══ Data for review ══

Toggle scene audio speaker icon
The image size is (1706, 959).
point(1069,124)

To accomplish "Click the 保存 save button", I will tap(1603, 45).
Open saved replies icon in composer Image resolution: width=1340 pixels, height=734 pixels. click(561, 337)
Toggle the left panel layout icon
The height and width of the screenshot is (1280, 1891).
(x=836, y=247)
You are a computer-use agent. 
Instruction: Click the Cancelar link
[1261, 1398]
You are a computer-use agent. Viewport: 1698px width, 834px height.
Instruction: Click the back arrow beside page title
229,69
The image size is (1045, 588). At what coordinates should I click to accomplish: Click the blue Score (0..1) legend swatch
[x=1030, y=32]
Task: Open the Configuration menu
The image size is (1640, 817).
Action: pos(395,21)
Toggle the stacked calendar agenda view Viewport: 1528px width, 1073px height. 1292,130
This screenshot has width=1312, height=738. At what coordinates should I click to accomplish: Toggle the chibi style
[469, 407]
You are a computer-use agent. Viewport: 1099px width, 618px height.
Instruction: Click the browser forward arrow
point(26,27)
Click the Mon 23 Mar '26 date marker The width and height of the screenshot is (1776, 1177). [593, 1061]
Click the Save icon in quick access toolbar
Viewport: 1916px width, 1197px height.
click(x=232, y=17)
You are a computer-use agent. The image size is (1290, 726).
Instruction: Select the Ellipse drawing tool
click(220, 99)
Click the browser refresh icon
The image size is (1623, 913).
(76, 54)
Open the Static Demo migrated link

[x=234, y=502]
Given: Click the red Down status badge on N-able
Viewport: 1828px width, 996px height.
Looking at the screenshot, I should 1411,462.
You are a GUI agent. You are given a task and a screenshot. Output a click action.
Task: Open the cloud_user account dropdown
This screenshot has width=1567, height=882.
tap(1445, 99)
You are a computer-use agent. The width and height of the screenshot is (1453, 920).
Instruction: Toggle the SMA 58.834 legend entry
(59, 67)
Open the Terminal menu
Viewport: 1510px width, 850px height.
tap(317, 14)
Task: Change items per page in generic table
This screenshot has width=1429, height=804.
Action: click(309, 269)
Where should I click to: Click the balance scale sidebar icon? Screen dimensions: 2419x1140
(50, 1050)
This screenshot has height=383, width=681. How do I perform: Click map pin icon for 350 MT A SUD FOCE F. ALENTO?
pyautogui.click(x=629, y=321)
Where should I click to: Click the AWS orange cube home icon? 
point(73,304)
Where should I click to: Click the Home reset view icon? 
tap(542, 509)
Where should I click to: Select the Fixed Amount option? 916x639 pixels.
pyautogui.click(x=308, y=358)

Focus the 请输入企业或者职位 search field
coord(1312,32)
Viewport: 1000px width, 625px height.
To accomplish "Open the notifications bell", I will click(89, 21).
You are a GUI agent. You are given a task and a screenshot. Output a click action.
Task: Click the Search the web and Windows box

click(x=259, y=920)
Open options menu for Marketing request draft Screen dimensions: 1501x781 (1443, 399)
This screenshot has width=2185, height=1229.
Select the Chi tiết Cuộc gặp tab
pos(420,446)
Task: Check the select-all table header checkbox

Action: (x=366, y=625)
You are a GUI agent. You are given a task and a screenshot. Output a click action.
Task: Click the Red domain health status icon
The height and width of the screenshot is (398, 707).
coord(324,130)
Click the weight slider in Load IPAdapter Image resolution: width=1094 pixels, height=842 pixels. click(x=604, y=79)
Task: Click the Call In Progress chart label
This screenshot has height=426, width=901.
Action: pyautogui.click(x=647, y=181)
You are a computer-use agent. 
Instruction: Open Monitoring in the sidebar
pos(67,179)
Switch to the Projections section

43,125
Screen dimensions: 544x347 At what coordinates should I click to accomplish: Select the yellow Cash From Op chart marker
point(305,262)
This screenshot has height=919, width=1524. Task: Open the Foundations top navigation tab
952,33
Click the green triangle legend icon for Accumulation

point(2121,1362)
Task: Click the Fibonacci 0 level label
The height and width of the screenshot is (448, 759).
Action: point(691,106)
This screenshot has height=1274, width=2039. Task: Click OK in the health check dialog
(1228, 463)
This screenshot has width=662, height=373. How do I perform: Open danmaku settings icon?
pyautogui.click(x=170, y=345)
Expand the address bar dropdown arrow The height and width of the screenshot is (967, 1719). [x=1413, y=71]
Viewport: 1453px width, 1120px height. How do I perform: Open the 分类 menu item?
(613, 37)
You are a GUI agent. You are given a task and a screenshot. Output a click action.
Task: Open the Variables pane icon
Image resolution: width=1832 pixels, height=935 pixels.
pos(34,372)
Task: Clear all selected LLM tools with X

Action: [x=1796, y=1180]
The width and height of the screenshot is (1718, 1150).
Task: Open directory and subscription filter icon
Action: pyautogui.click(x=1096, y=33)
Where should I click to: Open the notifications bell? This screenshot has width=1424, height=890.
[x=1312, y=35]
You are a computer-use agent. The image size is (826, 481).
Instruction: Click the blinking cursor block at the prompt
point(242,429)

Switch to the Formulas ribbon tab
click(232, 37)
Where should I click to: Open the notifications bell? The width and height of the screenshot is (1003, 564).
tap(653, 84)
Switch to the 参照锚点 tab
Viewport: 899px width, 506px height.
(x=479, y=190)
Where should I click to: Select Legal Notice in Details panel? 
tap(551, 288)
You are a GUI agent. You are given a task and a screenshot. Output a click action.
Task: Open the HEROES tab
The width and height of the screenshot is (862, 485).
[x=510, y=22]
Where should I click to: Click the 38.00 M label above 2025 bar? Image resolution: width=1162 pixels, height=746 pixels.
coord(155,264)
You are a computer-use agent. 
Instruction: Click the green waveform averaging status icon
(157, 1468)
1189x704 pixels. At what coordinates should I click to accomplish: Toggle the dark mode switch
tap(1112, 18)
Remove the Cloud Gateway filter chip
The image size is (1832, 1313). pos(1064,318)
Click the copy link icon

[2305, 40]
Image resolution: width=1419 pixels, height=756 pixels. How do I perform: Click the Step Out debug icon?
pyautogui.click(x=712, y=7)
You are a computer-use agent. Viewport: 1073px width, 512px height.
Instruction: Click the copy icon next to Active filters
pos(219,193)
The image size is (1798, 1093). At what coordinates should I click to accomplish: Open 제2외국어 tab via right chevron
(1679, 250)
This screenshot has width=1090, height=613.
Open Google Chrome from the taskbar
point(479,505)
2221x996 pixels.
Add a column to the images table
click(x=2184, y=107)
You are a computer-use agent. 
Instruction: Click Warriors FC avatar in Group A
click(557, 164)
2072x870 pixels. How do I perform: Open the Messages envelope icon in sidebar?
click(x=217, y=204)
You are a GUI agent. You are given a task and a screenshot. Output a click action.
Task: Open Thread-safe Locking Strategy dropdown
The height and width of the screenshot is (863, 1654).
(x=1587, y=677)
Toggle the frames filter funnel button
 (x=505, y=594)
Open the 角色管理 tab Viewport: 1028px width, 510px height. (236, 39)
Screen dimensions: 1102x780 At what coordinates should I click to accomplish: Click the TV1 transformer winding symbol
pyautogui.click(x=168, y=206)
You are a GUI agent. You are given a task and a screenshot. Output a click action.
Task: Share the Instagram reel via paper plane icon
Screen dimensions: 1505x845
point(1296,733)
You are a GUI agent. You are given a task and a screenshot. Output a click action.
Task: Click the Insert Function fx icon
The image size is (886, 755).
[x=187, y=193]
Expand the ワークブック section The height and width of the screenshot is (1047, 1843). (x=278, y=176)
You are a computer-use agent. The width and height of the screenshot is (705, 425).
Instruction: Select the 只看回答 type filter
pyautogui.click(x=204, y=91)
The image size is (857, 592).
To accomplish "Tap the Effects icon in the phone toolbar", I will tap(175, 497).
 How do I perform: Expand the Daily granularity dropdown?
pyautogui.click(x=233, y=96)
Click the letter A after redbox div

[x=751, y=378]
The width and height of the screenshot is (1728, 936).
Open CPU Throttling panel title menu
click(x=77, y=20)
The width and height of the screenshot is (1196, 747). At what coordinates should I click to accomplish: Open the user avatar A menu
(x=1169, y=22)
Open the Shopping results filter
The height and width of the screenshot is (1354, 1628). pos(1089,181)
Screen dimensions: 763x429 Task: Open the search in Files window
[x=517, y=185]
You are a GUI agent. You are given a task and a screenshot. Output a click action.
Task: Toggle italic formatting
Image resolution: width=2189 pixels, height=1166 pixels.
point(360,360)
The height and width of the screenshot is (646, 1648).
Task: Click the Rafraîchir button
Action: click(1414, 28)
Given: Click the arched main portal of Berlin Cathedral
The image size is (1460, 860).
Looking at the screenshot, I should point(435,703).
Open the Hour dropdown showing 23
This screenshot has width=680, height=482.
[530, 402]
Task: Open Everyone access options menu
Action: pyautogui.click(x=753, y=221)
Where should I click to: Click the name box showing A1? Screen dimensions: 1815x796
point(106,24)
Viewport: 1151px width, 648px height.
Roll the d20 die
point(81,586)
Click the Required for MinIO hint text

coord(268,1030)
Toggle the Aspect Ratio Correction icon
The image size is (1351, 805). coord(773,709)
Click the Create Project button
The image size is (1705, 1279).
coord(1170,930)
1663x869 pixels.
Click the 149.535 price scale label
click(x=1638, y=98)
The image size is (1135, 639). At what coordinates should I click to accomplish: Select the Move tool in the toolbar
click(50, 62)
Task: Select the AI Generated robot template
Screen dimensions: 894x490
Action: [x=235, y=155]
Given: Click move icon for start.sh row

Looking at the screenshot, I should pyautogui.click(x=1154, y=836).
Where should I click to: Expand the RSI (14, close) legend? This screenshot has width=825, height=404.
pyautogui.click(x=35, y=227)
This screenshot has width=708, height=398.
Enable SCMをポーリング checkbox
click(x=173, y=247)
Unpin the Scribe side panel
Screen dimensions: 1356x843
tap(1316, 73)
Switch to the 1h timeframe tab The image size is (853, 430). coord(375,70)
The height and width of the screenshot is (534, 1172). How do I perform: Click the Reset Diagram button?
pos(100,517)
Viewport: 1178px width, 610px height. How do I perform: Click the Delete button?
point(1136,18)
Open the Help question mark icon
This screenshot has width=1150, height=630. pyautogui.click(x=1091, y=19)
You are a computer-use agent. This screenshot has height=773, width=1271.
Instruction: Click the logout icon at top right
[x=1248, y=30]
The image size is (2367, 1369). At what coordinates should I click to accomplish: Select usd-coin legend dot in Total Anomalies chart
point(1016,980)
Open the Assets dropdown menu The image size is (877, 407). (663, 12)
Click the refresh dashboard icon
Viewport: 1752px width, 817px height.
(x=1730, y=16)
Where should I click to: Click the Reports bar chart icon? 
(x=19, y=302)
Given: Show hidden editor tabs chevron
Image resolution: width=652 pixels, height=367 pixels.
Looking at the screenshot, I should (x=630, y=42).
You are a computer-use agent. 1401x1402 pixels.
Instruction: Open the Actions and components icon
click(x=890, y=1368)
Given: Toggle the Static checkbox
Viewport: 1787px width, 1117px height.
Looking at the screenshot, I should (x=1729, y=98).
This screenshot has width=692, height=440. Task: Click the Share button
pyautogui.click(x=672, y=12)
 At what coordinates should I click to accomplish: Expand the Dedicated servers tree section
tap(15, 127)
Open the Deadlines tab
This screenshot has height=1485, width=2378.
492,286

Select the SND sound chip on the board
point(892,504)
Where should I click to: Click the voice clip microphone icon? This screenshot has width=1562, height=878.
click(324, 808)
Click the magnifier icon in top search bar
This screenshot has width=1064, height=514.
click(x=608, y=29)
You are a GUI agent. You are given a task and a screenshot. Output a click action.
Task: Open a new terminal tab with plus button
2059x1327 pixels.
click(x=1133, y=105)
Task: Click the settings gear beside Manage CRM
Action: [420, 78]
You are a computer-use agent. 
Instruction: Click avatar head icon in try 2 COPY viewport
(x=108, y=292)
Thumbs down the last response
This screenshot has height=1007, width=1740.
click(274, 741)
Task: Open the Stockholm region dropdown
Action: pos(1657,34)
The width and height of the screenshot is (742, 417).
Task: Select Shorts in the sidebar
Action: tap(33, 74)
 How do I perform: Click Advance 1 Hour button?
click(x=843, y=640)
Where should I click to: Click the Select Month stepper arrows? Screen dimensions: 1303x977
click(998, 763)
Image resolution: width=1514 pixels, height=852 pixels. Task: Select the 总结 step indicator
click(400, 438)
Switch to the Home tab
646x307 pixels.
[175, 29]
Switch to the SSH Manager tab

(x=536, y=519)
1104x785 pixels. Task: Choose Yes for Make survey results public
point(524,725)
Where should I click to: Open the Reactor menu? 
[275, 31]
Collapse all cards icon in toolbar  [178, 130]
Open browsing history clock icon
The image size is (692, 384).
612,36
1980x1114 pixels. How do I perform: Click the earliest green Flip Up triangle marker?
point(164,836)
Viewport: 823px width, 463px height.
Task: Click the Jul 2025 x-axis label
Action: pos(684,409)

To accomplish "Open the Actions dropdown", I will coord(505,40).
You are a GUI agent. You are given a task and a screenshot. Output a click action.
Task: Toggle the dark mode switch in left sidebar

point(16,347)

═══

• _Try it_:
Out of the records, collect only those lines that contain the string "will".

• _Completed exercise_:
To accomplish "Click the 保存 save button", I will tap(1603, 45).
To accomplish "Open the notifications bell", I will click(89, 21).
To accomplish "Tap the Effects icon in the phone toolbar", I will tap(175, 497).
To accomplish "Open the Actions dropdown", I will coord(505,40).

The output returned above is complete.